[Opening DATA EXCERPTS section]

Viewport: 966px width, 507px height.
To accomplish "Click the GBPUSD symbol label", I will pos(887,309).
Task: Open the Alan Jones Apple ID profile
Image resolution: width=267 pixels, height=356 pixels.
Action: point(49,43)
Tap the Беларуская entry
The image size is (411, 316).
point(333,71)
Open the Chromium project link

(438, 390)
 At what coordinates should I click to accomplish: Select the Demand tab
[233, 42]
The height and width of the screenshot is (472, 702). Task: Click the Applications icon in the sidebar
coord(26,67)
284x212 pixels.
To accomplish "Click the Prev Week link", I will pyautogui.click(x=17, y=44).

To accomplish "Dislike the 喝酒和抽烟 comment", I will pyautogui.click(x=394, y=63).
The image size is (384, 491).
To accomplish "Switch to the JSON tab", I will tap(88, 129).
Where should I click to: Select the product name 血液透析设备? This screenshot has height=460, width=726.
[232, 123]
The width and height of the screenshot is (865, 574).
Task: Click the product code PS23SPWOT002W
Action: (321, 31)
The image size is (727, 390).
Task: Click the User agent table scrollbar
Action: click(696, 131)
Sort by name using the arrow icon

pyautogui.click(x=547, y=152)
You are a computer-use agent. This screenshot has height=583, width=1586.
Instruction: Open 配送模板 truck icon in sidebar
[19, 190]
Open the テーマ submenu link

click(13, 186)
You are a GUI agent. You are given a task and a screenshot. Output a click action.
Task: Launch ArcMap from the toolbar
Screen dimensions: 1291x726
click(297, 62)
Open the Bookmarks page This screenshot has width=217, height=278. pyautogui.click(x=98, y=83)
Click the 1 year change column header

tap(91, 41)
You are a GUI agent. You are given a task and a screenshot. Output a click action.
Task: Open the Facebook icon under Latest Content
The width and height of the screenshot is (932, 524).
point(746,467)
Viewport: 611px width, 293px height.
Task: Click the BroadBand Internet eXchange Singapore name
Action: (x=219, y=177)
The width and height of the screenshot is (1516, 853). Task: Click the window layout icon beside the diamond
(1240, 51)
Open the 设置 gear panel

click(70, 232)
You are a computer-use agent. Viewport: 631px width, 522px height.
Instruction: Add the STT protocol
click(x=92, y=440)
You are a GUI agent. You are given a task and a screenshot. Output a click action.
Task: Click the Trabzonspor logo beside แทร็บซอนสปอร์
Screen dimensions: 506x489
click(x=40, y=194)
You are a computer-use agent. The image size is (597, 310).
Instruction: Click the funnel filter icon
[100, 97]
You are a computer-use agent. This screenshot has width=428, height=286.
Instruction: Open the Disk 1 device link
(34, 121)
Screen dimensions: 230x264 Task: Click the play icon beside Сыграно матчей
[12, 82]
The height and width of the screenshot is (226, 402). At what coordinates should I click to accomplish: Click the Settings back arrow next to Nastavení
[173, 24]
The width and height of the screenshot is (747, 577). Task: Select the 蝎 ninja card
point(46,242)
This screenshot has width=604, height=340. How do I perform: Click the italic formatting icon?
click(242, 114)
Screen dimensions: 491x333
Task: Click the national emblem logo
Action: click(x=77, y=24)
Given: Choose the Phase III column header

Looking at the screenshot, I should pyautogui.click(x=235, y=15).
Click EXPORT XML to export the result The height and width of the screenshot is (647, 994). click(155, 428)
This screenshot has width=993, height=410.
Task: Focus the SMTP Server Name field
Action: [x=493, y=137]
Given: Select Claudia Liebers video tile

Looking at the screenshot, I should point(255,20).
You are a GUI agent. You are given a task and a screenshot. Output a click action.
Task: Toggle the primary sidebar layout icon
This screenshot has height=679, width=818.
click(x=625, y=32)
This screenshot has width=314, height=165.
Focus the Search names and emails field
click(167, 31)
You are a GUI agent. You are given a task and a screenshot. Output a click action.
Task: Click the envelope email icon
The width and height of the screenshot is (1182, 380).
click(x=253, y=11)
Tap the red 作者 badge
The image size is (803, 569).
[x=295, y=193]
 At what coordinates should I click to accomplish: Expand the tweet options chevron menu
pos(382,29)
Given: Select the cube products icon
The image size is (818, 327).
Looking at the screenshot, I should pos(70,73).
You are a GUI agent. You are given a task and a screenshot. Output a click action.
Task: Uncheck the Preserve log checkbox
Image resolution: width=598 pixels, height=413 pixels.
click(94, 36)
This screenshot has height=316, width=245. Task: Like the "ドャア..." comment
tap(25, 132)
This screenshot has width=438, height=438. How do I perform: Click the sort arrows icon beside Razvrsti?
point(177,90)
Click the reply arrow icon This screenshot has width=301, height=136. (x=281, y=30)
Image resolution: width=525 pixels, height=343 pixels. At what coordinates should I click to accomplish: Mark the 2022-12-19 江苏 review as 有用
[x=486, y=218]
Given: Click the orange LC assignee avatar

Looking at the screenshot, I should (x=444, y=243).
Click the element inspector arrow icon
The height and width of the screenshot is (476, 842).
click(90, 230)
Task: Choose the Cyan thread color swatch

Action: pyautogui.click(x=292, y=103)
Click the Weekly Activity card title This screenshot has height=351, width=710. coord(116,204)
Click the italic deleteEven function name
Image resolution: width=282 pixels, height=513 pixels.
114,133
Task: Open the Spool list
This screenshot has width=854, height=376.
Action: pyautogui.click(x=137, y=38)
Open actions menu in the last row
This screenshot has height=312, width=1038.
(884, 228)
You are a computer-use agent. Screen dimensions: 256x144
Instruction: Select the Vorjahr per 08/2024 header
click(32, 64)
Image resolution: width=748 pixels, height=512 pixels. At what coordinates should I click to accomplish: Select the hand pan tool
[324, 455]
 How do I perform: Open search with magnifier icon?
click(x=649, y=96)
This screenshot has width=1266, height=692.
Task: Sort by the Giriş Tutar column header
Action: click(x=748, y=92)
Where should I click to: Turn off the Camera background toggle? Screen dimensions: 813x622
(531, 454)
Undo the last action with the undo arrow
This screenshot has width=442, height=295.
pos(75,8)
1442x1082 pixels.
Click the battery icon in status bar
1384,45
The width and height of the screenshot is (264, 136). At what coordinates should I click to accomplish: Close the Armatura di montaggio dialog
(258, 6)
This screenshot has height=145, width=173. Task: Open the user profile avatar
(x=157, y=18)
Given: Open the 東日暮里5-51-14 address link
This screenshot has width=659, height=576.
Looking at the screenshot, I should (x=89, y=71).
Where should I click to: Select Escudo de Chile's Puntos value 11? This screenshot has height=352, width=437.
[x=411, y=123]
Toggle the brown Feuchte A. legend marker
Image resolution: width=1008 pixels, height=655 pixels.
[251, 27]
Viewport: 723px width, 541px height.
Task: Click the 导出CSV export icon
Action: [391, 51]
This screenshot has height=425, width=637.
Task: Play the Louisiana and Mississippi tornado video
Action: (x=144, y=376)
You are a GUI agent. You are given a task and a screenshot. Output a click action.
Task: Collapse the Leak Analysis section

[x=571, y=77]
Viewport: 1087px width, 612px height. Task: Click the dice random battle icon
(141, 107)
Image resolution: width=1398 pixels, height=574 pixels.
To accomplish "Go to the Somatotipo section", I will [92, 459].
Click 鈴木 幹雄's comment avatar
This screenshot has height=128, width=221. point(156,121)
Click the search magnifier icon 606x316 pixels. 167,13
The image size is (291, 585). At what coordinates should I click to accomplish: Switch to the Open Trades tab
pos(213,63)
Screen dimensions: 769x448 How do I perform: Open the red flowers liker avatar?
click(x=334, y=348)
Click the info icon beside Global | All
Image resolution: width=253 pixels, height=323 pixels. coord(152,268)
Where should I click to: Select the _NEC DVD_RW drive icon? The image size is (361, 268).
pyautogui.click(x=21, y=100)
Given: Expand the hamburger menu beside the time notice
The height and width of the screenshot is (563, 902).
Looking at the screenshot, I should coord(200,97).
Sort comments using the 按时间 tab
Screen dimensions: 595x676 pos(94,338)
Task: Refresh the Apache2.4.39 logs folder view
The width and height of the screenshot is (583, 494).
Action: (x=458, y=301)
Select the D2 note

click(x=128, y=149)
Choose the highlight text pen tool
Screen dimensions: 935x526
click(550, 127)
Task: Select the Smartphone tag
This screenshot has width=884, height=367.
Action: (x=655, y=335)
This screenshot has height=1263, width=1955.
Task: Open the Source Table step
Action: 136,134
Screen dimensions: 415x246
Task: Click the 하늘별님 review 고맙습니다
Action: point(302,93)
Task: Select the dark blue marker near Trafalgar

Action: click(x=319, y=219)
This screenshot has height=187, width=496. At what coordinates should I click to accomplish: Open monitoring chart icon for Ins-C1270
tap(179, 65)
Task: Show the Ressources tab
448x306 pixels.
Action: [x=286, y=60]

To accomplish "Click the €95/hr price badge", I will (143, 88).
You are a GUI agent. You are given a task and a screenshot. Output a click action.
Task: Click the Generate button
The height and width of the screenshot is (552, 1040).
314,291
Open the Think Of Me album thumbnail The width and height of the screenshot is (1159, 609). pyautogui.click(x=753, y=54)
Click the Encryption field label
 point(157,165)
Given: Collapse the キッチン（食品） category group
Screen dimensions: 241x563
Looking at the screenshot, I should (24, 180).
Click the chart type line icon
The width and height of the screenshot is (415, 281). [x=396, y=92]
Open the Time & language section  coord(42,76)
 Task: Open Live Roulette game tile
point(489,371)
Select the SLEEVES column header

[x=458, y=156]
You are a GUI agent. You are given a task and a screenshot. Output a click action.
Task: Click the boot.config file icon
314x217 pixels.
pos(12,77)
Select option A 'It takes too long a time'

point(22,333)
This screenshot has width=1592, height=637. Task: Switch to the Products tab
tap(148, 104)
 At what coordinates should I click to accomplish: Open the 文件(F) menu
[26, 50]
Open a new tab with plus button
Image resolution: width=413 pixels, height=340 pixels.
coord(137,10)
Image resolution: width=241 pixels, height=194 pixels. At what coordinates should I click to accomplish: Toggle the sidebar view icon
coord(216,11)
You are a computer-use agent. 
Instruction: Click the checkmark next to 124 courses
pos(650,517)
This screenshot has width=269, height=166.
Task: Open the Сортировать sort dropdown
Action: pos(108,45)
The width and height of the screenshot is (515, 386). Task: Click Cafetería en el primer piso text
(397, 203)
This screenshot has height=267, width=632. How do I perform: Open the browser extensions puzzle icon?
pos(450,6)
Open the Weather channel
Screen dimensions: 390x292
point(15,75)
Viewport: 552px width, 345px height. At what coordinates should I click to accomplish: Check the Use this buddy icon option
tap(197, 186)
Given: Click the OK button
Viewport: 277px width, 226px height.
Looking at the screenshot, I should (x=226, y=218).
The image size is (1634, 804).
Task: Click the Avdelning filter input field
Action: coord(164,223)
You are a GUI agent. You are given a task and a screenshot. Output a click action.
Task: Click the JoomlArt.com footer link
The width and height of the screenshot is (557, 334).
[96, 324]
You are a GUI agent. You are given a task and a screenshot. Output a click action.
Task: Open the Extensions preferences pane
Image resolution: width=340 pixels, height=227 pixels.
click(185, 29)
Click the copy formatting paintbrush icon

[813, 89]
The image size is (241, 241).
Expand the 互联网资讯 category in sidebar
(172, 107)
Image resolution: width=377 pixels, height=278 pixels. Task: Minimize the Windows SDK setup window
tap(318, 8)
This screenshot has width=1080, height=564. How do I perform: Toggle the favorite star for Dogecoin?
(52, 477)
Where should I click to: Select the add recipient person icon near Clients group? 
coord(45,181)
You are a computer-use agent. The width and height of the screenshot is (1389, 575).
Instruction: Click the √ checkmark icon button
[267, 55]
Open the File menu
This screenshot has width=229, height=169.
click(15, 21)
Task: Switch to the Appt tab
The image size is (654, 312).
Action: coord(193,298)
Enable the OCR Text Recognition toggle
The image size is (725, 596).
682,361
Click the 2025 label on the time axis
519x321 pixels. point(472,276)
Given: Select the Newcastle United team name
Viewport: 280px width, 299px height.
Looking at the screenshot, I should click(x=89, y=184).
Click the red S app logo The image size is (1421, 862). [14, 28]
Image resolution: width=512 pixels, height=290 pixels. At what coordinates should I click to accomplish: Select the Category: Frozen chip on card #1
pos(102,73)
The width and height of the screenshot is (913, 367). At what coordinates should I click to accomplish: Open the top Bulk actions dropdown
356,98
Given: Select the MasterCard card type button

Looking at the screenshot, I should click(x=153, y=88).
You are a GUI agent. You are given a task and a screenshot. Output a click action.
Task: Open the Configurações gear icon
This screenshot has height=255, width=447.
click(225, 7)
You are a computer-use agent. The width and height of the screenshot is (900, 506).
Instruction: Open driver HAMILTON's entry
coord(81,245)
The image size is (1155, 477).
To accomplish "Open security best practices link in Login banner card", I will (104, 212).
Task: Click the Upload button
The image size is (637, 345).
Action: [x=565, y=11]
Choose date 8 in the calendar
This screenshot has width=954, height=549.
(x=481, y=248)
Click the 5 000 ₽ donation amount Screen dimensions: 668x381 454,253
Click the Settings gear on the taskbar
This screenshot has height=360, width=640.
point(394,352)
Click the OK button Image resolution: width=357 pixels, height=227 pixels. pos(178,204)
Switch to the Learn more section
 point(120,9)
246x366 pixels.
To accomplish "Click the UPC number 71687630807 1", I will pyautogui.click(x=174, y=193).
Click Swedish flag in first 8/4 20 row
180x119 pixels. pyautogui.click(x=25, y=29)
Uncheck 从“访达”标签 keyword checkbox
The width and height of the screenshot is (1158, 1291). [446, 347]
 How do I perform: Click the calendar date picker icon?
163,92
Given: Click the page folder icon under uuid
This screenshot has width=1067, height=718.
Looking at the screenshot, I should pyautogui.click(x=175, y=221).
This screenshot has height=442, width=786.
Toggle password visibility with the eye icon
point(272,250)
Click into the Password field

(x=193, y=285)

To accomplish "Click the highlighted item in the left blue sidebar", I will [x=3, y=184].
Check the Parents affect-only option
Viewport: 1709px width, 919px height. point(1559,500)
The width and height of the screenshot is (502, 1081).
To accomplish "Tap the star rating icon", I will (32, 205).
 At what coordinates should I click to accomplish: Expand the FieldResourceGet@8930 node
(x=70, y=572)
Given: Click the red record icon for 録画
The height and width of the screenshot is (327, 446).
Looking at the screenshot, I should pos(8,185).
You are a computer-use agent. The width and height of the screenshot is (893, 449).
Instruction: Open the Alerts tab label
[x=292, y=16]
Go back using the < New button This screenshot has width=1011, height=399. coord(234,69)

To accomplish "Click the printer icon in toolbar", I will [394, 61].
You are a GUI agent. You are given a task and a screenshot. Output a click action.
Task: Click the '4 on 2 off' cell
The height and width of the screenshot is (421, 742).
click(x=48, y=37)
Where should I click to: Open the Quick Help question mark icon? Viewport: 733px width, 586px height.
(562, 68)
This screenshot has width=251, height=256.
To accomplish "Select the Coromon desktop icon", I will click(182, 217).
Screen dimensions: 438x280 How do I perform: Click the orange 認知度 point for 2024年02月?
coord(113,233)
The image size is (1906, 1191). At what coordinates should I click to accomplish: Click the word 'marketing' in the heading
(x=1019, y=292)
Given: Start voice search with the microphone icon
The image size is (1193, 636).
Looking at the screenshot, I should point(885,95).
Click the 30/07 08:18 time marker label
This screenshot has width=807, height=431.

[Closing DATA EXCERPTS section]

**REQUIRED WORK:**
Give back precisely the lines above that start at the line containing "Screen dimensions: 506x489" and end at the line containing "has width=428, height=286.", inclusive. No other lines belong in the output.

**ANSWER BOX:**
Screen dimensions: 506x489
click(x=40, y=194)
You are a computer-use agent. The image size is (597, 310).
Instruction: Click the funnel filter icon
[100, 97]
You are a computer-use agent. This screenshot has width=428, height=286.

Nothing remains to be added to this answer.